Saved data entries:

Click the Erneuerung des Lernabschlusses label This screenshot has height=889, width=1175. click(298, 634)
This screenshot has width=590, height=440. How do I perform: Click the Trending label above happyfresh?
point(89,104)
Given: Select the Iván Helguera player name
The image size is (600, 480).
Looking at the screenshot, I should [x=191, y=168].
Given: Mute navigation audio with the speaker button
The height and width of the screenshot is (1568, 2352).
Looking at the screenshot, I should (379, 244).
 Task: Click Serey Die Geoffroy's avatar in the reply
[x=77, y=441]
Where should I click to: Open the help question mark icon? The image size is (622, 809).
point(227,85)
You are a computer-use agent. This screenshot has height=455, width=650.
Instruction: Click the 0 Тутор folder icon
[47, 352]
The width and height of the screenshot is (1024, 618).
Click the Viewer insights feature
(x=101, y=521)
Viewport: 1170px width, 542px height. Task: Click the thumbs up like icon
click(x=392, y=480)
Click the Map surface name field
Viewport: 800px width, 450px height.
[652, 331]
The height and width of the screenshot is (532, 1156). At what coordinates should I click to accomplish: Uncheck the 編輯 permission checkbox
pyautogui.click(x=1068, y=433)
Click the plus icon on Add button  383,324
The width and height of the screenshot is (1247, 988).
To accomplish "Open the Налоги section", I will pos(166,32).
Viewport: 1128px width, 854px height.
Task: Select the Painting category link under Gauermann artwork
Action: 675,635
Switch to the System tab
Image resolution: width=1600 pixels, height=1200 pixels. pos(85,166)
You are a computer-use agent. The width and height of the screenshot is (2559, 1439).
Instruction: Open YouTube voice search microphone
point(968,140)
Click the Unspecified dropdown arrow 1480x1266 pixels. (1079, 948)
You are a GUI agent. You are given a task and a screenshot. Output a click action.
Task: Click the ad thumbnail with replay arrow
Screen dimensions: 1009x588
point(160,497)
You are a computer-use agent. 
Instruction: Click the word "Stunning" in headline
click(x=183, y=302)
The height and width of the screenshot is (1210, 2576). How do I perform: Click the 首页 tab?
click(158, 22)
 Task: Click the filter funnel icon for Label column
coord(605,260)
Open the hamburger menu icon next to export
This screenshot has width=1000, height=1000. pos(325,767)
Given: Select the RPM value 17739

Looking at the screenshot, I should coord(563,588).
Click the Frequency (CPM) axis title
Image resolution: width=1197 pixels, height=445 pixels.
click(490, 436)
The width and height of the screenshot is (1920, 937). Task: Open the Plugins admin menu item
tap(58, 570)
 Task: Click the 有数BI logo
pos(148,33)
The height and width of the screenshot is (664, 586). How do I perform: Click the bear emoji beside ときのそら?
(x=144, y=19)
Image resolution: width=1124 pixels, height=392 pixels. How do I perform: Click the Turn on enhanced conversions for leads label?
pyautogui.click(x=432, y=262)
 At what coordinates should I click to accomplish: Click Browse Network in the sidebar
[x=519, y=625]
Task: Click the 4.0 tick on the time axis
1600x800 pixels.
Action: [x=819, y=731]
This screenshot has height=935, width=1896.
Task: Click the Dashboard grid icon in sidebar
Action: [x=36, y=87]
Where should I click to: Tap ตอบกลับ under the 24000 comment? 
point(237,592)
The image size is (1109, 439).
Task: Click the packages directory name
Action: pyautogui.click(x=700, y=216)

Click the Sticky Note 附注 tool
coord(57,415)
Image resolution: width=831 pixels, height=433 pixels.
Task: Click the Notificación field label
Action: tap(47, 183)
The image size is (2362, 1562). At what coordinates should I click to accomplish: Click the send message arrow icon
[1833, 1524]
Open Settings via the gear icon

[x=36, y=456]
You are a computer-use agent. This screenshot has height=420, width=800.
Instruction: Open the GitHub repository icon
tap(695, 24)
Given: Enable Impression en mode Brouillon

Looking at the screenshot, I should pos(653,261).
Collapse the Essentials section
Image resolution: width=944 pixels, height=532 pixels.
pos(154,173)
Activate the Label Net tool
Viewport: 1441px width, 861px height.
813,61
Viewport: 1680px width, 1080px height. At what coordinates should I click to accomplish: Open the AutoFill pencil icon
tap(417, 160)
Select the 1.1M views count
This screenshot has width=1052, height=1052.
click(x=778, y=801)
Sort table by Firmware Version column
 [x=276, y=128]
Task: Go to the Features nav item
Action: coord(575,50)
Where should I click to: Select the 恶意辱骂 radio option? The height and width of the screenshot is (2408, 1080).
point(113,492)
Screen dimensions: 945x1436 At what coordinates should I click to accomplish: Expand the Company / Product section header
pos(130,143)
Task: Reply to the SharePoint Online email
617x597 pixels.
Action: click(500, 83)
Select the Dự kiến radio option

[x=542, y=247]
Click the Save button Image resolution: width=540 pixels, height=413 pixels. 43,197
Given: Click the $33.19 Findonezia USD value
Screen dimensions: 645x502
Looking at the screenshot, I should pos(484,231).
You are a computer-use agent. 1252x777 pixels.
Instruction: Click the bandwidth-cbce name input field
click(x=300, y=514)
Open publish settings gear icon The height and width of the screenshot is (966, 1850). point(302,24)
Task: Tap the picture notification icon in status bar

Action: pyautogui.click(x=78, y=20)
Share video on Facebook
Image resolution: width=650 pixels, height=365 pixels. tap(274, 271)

▶ Task prompt
Each line from the one containing "Screen dimensions: 945x1436" through the final line of the records must be repeated exactly, with no line added or dropped.

▶ Answer for the task
Screen dimensions: 945x1436 At what coordinates should I click to accomplish: Expand the Company / Product section header
pos(130,143)
Task: Reply to the SharePoint Online email
617x597 pixels.
Action: click(500, 83)
Select the Dự kiến radio option

[x=542, y=247]
Click the Save button Image resolution: width=540 pixels, height=413 pixels. 43,197
Given: Click the $33.19 Findonezia USD value
Screen dimensions: 645x502
Looking at the screenshot, I should pos(484,231).
You are a computer-use agent. 1252x777 pixels.
Instruction: Click the bandwidth-cbce name input field
click(x=300, y=514)
Open publish settings gear icon The height and width of the screenshot is (966, 1850). point(302,24)
Task: Tap the picture notification icon in status bar

Action: pyautogui.click(x=78, y=20)
Share video on Facebook
Image resolution: width=650 pixels, height=365 pixels. tap(274, 271)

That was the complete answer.